For each line below, check for the word "tweet", then state how many lines contain it, with no other output.

-=-=-

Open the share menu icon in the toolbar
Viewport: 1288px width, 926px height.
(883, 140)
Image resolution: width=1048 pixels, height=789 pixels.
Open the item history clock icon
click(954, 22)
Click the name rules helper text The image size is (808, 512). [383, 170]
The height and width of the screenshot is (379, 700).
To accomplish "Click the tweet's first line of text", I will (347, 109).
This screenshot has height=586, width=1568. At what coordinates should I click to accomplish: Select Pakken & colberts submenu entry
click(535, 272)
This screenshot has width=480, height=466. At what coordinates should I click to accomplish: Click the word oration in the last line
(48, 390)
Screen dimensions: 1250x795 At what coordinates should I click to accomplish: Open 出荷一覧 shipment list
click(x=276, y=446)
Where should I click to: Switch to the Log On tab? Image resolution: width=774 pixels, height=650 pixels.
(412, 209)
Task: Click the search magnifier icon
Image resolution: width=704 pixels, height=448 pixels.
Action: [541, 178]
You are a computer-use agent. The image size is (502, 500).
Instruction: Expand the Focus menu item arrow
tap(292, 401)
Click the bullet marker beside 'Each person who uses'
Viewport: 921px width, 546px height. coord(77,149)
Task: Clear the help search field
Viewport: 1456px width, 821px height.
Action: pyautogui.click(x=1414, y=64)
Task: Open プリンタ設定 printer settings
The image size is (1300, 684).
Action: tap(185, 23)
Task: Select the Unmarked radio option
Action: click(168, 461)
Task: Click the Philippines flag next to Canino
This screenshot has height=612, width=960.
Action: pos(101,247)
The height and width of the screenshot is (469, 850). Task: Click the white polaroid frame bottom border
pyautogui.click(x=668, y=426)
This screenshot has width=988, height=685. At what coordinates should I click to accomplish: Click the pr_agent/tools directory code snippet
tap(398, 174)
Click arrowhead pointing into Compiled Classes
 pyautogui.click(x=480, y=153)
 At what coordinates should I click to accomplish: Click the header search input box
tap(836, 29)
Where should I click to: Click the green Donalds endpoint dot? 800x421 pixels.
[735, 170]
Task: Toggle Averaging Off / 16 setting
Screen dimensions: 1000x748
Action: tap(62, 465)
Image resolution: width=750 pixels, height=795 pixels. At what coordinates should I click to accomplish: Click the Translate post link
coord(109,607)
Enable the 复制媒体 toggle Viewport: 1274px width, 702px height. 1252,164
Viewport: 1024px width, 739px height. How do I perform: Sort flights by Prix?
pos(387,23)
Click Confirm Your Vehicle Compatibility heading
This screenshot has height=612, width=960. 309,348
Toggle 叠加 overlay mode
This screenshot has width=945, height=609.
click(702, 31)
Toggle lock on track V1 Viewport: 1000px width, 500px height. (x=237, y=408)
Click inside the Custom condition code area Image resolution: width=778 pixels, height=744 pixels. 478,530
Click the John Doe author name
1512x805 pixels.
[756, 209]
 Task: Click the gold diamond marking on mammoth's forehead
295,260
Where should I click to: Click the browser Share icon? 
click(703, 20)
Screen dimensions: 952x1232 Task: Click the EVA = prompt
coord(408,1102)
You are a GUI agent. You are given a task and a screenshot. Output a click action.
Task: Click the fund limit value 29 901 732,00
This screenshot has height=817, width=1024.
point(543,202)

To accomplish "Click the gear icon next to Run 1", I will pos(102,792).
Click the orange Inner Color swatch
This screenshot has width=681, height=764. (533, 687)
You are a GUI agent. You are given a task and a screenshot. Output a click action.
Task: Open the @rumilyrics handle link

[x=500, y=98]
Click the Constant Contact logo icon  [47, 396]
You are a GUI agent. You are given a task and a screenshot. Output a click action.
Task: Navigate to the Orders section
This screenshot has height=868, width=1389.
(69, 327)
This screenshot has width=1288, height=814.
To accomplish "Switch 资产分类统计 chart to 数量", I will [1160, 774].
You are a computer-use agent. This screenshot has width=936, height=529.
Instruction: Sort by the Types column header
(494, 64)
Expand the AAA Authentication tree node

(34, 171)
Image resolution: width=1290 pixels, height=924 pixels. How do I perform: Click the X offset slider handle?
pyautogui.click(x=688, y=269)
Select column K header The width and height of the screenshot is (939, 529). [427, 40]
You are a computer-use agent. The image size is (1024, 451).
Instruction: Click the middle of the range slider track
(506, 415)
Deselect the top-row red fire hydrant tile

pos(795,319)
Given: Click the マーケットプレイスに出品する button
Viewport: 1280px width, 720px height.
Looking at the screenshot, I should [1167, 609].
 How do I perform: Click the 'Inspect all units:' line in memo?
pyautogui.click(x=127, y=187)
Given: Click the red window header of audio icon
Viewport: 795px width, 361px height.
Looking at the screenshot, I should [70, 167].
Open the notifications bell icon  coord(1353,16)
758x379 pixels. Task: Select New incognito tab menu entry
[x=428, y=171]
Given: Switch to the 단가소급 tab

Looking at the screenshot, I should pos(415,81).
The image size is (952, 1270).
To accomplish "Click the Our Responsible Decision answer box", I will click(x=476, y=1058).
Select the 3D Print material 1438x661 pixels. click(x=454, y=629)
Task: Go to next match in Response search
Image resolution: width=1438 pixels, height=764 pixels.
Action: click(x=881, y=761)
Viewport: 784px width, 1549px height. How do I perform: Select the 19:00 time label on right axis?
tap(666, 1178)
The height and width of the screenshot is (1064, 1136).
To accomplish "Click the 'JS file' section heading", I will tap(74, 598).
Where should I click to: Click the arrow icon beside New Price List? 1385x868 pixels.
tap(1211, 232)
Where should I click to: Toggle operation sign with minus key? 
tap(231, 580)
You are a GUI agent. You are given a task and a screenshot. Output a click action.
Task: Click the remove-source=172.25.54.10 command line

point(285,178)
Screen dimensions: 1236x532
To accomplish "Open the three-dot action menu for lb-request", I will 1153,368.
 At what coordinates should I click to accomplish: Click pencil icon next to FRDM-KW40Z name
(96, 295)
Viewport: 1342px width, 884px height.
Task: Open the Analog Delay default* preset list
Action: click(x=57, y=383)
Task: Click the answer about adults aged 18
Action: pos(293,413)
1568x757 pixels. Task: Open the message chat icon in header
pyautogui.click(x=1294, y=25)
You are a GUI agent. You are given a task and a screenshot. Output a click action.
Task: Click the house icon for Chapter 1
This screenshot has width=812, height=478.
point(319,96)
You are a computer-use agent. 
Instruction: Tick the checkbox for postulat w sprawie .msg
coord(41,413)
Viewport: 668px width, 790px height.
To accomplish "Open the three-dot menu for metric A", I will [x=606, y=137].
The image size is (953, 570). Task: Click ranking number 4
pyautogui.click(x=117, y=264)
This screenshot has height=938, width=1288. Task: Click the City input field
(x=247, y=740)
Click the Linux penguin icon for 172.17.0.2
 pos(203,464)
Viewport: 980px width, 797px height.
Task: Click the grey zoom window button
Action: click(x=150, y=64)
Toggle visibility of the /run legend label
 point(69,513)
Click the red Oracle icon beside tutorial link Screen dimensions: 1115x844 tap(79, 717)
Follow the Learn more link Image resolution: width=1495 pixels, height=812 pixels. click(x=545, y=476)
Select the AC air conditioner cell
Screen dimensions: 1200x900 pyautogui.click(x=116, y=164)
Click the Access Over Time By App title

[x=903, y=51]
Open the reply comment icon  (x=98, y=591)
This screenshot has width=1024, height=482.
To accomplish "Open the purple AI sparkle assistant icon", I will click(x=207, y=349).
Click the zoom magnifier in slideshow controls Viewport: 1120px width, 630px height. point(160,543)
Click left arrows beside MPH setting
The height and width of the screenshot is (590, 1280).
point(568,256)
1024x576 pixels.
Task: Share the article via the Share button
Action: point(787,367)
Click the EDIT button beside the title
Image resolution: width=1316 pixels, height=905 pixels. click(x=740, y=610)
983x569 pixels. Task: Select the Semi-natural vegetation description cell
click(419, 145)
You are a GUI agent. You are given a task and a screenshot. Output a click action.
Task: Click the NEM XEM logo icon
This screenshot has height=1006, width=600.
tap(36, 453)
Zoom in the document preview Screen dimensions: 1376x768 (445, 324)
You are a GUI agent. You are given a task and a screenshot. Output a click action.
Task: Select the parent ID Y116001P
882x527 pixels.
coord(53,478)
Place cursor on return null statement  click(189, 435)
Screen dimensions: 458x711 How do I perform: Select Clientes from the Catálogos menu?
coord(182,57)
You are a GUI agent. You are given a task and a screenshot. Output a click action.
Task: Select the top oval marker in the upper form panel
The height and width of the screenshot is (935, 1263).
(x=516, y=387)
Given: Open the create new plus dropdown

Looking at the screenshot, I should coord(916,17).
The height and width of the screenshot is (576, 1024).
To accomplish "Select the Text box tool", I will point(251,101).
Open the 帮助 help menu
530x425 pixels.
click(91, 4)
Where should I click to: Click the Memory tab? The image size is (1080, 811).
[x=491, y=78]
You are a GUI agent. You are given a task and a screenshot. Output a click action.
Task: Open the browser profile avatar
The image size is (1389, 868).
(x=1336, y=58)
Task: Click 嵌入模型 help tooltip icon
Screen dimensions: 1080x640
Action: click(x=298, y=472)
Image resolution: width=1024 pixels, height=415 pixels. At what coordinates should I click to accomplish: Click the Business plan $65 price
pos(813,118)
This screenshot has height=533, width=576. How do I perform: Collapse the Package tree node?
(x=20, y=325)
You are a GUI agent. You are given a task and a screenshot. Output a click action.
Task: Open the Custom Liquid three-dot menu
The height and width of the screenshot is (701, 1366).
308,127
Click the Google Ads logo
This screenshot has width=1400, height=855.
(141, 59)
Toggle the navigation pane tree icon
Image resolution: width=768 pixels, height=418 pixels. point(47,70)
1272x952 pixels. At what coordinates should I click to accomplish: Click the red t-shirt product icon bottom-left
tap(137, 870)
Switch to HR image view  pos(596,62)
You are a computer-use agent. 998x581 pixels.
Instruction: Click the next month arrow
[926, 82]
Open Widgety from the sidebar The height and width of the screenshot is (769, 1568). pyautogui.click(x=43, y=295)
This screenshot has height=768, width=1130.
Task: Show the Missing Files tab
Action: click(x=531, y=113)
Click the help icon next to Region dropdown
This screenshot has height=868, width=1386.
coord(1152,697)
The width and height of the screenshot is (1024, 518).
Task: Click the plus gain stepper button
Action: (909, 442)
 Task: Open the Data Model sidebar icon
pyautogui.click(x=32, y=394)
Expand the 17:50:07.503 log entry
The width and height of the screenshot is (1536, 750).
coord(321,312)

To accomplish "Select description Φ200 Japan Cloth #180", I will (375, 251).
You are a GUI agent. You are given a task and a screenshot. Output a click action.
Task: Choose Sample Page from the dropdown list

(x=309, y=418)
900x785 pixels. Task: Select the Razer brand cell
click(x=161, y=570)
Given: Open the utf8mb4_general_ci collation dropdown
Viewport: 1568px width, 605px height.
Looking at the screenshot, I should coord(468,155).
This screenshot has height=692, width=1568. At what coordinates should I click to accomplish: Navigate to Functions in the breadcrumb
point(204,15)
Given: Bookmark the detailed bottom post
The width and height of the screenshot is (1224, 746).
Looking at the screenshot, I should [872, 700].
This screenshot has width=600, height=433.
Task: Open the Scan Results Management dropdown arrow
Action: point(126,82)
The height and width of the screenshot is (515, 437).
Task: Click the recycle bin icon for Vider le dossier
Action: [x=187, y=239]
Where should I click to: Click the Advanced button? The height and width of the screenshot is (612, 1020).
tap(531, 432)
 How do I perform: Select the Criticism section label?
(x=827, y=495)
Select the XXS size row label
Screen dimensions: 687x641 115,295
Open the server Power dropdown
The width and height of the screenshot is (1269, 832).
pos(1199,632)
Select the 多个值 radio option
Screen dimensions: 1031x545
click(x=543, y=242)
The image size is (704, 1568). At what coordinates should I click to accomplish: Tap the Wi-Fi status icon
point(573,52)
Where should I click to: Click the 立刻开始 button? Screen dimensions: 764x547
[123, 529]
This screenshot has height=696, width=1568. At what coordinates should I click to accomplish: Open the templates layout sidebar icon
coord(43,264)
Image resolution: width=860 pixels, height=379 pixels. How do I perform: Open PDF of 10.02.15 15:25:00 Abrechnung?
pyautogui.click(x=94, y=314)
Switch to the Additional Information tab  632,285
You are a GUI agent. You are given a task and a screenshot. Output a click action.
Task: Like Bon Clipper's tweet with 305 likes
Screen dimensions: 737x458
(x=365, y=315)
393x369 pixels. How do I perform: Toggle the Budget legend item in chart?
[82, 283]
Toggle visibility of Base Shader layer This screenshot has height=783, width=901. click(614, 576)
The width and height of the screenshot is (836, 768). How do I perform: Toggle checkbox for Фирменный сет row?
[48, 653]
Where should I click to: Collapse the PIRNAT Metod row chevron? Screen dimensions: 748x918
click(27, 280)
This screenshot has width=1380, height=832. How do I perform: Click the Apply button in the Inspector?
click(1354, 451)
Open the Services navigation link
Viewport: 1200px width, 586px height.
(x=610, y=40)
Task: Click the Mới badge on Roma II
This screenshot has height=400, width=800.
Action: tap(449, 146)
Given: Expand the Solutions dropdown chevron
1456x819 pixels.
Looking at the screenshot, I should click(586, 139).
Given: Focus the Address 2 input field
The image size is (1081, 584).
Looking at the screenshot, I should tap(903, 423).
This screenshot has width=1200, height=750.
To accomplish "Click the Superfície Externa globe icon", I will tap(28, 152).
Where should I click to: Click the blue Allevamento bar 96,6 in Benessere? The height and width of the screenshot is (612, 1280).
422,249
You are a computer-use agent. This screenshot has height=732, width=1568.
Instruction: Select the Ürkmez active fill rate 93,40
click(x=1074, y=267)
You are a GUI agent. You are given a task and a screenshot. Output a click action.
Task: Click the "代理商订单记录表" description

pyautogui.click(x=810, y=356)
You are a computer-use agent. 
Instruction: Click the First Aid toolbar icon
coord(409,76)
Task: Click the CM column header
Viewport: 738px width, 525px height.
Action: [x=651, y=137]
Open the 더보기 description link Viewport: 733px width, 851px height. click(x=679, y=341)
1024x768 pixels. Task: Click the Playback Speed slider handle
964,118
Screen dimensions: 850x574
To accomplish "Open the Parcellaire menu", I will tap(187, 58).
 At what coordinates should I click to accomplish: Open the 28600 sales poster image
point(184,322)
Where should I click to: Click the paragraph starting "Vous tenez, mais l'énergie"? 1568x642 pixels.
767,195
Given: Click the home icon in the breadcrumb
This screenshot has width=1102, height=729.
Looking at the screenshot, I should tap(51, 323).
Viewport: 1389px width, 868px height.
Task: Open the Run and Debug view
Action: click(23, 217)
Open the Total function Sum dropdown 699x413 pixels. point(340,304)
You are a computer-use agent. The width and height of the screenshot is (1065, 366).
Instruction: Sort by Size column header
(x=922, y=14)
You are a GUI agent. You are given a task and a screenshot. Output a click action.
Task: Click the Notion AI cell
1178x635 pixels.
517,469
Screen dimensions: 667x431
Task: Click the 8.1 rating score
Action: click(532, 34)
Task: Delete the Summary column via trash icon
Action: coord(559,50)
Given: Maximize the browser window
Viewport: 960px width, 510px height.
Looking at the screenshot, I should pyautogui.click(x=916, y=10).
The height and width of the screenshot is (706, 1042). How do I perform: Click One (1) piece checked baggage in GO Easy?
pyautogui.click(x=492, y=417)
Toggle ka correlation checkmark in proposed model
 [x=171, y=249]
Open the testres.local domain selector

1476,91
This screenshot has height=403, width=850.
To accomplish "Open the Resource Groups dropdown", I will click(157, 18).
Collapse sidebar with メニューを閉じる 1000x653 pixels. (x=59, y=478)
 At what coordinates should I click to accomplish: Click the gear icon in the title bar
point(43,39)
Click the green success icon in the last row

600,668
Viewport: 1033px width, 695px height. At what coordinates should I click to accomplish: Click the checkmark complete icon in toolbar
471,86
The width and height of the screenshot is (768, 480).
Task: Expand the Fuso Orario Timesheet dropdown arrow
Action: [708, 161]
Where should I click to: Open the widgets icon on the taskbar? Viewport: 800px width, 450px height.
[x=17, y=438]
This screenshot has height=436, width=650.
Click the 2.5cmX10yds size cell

-=-=-

→ **Response**
2